How latenode's unified AI subscription actually changes the make vs zapier cost equation for enterprise

We’re in the middle of evaluating Make and Zapier for our enterprise deployment, and I’ve been digging into the total cost of ownership numbers. The thing that keeps throwing off my calculations is how many separate AI model subscriptions we’d need to pay for independently with either platform.

Right now, we’re looking at needing access to OpenAI’s GPT models, Claude for some analysis work, and maybe Deepseek for specific tasks. If we go the traditional route with Make or Zapier, that’s three separate subscriptions plus whatever we’re already paying for the platform itself. The licensing overhead alone is starting to feel like a bigger chunk of the budget than it should be.

I’ve been hearing about platforms that consolidate access to 400+ AI models under a single subscription, which theoretically should flatten out a lot of this complexity. But I’m struggling to model what that actually means for our bottom line. Does consolidating into one subscription genuinely reduce the total cost, or does it just shift where the costs hide?

How are people actually accounting for this when they’re comparing enterprise platform costs? Are you folding the AI model subscriptions into the platform pricing, or treating them separately? And more importantly, does a unified AI subscription legitimately simplify the financial comparison between Make and Zapier, or am I overthinking this?

Been through this exact exercise. The unified subscription thing is real but not magic.

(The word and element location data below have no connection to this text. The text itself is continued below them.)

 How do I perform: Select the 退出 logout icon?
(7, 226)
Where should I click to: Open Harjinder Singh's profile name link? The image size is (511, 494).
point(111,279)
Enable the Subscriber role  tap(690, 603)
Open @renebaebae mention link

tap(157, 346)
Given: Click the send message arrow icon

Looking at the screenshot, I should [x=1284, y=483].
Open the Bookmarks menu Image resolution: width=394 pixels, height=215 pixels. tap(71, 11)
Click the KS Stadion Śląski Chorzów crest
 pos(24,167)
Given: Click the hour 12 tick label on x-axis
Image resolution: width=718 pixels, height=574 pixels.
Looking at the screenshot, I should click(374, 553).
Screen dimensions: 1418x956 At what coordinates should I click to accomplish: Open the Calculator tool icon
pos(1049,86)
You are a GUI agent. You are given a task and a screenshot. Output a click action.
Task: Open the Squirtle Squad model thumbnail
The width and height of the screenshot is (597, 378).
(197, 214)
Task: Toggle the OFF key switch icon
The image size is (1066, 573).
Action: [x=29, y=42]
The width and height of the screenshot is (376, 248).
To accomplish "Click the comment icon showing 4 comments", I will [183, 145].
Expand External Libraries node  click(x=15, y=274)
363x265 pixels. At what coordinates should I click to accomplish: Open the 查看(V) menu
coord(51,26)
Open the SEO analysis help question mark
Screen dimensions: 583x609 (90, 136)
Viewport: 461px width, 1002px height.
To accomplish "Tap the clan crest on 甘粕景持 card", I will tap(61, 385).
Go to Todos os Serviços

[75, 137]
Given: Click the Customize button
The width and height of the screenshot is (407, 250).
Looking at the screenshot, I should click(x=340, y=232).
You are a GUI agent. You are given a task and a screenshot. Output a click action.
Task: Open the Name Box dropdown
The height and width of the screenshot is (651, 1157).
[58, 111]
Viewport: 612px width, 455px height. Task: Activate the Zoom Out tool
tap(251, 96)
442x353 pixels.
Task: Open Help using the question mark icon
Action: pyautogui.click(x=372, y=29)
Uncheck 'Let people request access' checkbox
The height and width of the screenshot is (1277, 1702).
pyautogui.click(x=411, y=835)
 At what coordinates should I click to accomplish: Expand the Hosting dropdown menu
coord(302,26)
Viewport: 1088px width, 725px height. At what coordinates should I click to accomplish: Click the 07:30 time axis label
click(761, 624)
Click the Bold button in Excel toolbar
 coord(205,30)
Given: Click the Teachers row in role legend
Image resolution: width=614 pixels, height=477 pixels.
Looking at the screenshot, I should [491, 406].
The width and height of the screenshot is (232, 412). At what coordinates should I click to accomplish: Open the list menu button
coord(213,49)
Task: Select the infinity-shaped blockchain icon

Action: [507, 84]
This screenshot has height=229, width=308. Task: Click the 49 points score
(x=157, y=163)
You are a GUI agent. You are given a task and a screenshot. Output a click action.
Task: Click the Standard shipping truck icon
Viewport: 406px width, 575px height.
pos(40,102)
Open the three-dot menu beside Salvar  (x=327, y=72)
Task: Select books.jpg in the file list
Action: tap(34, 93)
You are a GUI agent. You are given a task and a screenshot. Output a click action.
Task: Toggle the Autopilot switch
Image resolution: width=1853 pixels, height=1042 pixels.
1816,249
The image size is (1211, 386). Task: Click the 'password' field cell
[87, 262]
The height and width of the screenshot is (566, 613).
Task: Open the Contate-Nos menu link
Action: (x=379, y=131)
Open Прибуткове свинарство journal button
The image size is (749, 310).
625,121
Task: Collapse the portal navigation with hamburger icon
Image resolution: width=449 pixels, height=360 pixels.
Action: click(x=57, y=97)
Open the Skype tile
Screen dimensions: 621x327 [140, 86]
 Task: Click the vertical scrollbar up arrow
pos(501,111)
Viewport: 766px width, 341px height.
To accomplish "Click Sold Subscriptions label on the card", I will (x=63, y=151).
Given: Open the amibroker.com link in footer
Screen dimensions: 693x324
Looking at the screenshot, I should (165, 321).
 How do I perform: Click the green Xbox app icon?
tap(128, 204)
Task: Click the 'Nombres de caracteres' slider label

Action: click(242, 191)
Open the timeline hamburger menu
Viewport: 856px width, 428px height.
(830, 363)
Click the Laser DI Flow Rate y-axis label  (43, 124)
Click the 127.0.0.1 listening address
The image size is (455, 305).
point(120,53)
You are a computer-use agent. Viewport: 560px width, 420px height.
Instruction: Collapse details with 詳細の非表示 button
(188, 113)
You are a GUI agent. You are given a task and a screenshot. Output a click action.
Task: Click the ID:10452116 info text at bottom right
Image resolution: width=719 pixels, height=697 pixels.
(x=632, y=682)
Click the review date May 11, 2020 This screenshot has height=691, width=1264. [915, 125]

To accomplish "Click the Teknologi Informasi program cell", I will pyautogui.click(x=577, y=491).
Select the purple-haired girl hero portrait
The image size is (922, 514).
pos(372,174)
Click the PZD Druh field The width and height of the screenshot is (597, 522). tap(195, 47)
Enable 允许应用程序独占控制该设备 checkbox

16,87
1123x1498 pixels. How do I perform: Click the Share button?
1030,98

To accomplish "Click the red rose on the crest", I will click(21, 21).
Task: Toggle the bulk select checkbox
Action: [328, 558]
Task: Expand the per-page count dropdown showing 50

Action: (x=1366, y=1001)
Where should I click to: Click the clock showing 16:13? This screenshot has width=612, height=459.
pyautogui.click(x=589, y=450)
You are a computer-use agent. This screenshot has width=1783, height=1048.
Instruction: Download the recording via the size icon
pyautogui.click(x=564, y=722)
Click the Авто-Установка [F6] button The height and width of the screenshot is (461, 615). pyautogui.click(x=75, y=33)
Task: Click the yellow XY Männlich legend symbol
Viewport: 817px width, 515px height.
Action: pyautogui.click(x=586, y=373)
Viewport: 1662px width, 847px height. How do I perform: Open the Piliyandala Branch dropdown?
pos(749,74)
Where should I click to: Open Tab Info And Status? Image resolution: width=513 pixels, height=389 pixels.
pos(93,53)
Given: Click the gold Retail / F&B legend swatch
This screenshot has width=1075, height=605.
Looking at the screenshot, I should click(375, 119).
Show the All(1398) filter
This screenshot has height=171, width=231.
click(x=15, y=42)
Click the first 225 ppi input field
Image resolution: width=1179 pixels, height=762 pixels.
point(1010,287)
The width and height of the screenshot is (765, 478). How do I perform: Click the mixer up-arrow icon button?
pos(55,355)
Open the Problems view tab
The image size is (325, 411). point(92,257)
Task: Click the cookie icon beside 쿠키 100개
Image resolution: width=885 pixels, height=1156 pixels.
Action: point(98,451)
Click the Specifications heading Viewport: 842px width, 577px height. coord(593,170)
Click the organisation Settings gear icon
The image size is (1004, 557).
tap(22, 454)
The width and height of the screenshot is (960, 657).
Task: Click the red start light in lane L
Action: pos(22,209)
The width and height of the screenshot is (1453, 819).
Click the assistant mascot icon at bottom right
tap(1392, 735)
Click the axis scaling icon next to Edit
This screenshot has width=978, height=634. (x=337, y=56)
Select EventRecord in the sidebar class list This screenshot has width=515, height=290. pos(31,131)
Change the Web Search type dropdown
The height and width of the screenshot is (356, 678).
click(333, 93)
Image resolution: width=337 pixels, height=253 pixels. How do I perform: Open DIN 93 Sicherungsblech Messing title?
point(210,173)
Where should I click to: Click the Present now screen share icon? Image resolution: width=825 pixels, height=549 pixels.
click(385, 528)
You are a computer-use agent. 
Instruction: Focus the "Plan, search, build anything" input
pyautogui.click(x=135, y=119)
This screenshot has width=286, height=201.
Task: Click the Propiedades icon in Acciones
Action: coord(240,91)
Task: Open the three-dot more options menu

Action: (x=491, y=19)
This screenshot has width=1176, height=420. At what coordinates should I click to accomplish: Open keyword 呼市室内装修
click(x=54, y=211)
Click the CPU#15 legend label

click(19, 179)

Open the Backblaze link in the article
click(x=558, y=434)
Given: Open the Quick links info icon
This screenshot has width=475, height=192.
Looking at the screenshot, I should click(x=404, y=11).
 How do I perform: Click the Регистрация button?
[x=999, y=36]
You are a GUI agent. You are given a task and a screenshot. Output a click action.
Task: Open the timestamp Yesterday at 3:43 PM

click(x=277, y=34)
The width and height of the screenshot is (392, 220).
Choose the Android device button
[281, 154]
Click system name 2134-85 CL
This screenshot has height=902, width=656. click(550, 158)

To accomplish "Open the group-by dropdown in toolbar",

When we modeled it out, the savings came down to two things. First, you’re not paying for duplicate access across platforms. If you have three separate AI subscriptions, you’re often paying for features or models you don’t actually use just because they came bundled. One contract eliminates that waste.

Second, and this mattered more for us, is the admin overhead. Managing five different vendor relationships, tracking renewal dates, and dealing with five separate invoices adds up. It’s not just the subscription cost—it’s the time cost.

That said, the actual ROI depends on your usage patterns. If you’re only using two or three specific models heavily, you might not save much. But if you’re building workflows that need flexibility across different AI capabilities, consolidation starts making financial sense fast.

What we did was run a six-month pilot on one department’s workflows. That gave us real usage data to calculate against. Rough math estimates never matched what actually happened.

The consolidated approach also changes how you think about experimentation. With separate subscriptions, there’s friction to trying a new model because you’re adding another monthly cost. When it’s all under one umbrella, your teams are more willing to test different capabilities, which sometimes leads to better workflow efficiency overall.

That flexibility actually ended up affecting our make vs zapier decision more than the raw subscription costs did. We went with the platform that let us experiment faster without worrying about spinning up new API keys and billing accounts.

The financial comparison gets clearer once you map out your actual AI usage. Most enterprises discover they’re only using 3-5 models heavily, with another 5-10 for edge cases. A unified subscription works best when you can commit to using that breadth. If you’re a single-model shop, you might not see much benefit.

Another factor worth considering: onboarding and training. Moving teams from one platform to another is costly in terms of time investment. Build that into your TCO model. Sometimes the subscription savings get offset by the transition costs faster than you’d expect.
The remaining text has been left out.